We earlier covered Judge Easterbrook’s opinion in the Redwood v. Dobson case. On Evan Schaeffer’s Illinois Trial Practice Blog I commented:
A censure for instructing a witness not to answer seems strict, considering the practicality that most parties would prefer that result to cutting off the deposition, and one unfortunately cannot be assured of a federal district judge who is as familiar with the current rendition of Rule 30 as Judge Easterbrook is. (Indeed, the district court judge in Redwood erroneously applied Rule 30 according to the appellate opinion.)

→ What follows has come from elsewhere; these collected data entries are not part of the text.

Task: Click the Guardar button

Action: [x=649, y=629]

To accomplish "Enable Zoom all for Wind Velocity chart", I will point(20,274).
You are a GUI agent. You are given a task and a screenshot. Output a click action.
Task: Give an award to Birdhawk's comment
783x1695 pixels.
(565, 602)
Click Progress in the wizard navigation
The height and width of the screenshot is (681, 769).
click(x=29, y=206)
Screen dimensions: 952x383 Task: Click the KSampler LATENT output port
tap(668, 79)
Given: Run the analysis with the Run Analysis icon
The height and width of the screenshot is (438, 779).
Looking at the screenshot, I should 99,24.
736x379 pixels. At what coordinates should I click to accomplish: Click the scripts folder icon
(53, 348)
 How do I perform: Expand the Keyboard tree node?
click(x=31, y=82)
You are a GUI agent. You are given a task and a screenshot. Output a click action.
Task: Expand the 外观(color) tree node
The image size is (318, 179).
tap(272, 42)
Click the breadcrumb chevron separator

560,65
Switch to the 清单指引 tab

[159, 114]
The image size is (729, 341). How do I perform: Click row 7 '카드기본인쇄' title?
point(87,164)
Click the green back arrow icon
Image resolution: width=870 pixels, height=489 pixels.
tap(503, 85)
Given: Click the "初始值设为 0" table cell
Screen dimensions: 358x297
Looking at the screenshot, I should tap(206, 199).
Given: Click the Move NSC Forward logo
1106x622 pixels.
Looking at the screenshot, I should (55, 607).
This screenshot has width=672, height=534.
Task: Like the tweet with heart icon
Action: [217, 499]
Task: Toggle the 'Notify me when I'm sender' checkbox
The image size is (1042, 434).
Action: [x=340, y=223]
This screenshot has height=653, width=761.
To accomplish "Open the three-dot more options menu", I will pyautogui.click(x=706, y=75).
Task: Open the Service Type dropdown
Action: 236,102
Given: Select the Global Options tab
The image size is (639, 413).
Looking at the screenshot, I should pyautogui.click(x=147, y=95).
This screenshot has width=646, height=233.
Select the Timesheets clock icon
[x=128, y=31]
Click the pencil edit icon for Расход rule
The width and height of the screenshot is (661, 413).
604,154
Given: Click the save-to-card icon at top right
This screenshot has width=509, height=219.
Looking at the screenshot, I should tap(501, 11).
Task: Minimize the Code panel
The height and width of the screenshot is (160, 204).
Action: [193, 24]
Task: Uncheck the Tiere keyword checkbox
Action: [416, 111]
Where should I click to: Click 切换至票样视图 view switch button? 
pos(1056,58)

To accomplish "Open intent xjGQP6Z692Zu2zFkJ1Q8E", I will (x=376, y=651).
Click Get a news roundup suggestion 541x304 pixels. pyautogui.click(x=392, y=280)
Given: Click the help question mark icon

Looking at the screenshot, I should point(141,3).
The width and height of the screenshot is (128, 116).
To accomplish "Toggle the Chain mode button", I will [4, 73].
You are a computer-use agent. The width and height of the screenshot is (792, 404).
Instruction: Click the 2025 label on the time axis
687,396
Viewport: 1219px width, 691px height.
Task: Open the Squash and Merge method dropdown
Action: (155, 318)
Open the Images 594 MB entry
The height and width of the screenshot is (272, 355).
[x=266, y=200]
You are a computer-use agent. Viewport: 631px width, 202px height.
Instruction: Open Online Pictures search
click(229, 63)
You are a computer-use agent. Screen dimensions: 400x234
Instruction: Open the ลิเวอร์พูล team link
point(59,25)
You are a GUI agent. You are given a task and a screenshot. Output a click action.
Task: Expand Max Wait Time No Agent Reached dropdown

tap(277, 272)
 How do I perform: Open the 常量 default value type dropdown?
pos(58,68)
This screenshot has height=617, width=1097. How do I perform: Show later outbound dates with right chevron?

If one were to walk the tightrope that Redwood presents us, I would recommend objecting as follows: “We find that question objectionable. I would prefer not to suspend the deposition here to seek a protective order, but Rule 30 offers me no other alternative. Can we agree that you will postpone this question until the end of the deposition, and we’ll seek the protective order then?” By doing this, one demonstrates good faith and places the burden on the questioner of choosing to end the deposition early over this question. That’s not complete protection by any means: the questioner can stand her ground, and then still seek sanctions for the costs of a second day of deposition if the protective order is denied. It’s an elaborate game of chicken, to be sure, and I’ve been on both sides of intimidating junior attorneys and having senior attorneys try to intimidate me in that game.
The Seventh Circuit might have thought the Redwood decision would “defuse . . . the heated feelings” at depositions, but it may well have the reverse effect of making litigation more contentious, potentially turning every deposition into a high-stakes confrontation. Lawyers already play enough chicken, and now they’re going to have to learn a new game-truth or dare.
Lubet complains that Redwood leaves attorneys with only the nuclear option of the expense of seeking a protective order; this isn’t quite the case, as my February comment above shows. But Lubet is correct that there is a problem in treating the victim the same as the originally misbehaving attorney.
Of course, the problem is less with the Seventh Circuit decision as much as with the very clear instruction of Fed. R. Civ. Proc. 30(d)(1) combined with the unwillingness of courts to enforce sanctions or provide adequate protective orders for over-aggressive discovery. If district courts were doing their jobs, that Seventh Circuit opinion wouldn’t look so frightening to practitioners, because attorneys would be behaving in the first place.